== Segment start ==

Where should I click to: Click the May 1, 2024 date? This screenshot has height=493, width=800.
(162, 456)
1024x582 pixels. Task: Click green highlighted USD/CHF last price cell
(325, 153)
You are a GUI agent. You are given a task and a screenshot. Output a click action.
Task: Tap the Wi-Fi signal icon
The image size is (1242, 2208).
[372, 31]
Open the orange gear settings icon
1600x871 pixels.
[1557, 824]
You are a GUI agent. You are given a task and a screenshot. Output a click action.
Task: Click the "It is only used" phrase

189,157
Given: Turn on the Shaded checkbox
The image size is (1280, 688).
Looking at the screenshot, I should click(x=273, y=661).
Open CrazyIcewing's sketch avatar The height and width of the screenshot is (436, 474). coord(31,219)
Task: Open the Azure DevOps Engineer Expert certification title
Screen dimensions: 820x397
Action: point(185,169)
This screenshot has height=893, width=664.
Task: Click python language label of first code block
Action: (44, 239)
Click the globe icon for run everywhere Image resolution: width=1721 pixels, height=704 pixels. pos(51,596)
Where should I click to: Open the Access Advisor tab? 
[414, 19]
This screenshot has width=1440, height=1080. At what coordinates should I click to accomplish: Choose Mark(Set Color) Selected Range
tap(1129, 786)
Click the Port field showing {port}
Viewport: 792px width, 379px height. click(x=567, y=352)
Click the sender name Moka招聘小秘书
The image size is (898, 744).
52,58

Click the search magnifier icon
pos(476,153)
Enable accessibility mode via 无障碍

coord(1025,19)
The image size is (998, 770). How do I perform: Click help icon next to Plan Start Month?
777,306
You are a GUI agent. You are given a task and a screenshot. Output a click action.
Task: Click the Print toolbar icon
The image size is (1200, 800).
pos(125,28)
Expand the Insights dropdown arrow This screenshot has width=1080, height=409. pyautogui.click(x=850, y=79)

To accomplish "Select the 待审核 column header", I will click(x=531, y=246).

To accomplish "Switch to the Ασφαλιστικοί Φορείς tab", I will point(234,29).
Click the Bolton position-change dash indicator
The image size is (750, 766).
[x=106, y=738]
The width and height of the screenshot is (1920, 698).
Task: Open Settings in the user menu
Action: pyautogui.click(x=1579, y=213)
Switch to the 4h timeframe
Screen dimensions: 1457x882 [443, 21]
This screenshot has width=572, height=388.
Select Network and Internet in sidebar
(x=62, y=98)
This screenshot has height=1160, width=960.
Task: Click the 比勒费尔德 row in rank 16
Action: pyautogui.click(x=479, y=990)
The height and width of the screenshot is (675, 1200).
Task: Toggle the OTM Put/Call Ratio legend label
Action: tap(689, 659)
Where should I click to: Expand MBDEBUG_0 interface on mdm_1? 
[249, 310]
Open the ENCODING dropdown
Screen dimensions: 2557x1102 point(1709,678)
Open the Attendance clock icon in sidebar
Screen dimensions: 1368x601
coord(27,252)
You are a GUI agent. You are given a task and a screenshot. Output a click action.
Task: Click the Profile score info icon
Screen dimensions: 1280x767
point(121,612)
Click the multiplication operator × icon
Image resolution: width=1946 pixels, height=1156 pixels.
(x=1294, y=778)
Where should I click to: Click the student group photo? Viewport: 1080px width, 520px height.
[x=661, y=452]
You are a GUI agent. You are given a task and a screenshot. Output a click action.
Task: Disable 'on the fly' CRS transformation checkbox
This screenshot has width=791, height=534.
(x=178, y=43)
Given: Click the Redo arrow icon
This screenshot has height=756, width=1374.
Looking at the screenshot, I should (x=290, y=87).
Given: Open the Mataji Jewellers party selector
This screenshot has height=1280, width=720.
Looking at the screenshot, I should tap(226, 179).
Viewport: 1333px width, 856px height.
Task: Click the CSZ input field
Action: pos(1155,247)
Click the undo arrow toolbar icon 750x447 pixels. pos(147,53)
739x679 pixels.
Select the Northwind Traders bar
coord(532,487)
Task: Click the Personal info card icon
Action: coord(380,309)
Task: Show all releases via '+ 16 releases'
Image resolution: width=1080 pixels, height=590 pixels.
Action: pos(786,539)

== Segment end ==

WHAT YOU WILL DO: All lines from the one containing "Screen dimensions: 1368x601" through the end of the listing above are to be restated word for word, and no others.

OUTPUT FOR THIS TASK:
Screen dimensions: 1368x601
coord(27,252)
You are a GUI agent. You are given a task and a screenshot. Output a click action.
Task: Click the Profile score info icon
Screen dimensions: 1280x767
point(121,612)
Click the multiplication operator × icon
Image resolution: width=1946 pixels, height=1156 pixels.
(x=1294, y=778)
Where should I click to: Click the student group photo? Viewport: 1080px width, 520px height.
[x=661, y=452]
You are a GUI agent. You are given a task and a screenshot. Output a click action.
Task: Disable 'on the fly' CRS transformation checkbox
This screenshot has width=791, height=534.
(x=178, y=43)
Given: Click the Redo arrow icon
This screenshot has height=756, width=1374.
Looking at the screenshot, I should (x=290, y=87).
Given: Open the Mataji Jewellers party selector
This screenshot has height=1280, width=720.
Looking at the screenshot, I should tap(226, 179).
Viewport: 1333px width, 856px height.
Task: Click the CSZ input field
Action: pos(1155,247)
Click the undo arrow toolbar icon 750x447 pixels. pos(147,53)
739x679 pixels.
Select the Northwind Traders bar
coord(532,487)
Task: Click the Personal info card icon
Action: coord(380,309)
Task: Show all releases via '+ 16 releases'
Image resolution: width=1080 pixels, height=590 pixels.
Action: pos(786,539)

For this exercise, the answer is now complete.